I used to call myself a hick.
My childhood friends and family still do.
Mud on tires and confederate flags hanging out the back of lifted pickup trucks was a normal sight where I grew up in Washington State.
It was “home.”
I often find myself trying to explain where I grew up because most think of Washington State and imagine Seattle and Bellevue, home to Microsoft, Amazon, and many people who grow their own vegetables and refuse to use plastic bottles.
Yes, Washington State is home to this, but it is also home to the individuals who made the news last night after they broke into Governor Inslee’s place in Olympia.
When I think of the home I left eight years ago and have not returned to, I do not think of a home of Republicans.

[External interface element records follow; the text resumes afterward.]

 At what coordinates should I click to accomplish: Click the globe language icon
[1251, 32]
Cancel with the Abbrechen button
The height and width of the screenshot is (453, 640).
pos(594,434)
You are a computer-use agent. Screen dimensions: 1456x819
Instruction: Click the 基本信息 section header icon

No, instead, I think of those confederate flags, the racist remarks, and my childhood classmates who are breaking into government official buildings with no care in the world for others.
Where I come from is not “home.”
I am not proud of it.
I do not support it.
This is not about being Republican, Democrat, or somewhere in between.
This is not about differences in opinion.
It is about hate.
It is about white supremacy.
It is about sedition that encourages abhorrence of what our country stands for.
As I sit here and watch the videos of people hanging off the sides of the walls of the U.S. Capitol, sitting in Pelosi’s chair, and breaking into Governor Insee’s home, all I can think is—I knew this was coming.
There are many reasons I left “home.”
It wasn’t about just being a misfit.
It wasn’t even about wanting to grow.
It was about the nonsense that surrounded me, the hatred in the hearts of some toward culturally and linguistically diverse backgrounds, and the misogyny that was both directly articulated at me and subtly flavoring my conversations throughout my day.
I say I am from Seattle so not to associate myself with my “home.”
The truth is, though, I was raised a “hick” and then left to become a true American—one who believes in equity, diversity, and making this world a bit better for the next generation.
I have wanted to go home for so long, but after last night, I’ve realized this “home” I speak of is not the home of my childhood.
The home I speak of is in community with those who are proud to to be Americans—not thugs.
I’ve struggled for a long time to convey to my colleagues and classmates where I come from.
It’s always felt as if I can’t convey it clearly or they don’t fully grasp it.
I am from Washington State, after all.
When I saw “my people” last night, though, on the news standing in front of Governor Inslee’s home and newscasters looking appalled, I thought—now they get it.
Now my college professors, colleagues, and friends understand where I come from.
It’s broadly thought that these types of people, those who carry confederate flags and spout racist, white supremacist rhetoric, are confined to the borders of the southern parts of the United States—but this is vast and pervasive. These flags hang in all parts of the country—even in what many seem to think of as the liberal state of Washington.
In order to address systematic racism, we need to understand the reach of this ideology. We need to understand it infiltrates all parts of society.
I hope our country begins to see this and recognize it.
This is not a problem in just the red states. It’s a problem in all states.
It’s time we see this and truly understand it.
Confederate flags are on cellphone cases.
Crosses are being burned in yards in Washington State, and many others.
This is not my “home” and no matter if you are Republican, Democrat, or somewhere in between, it should not be yours either.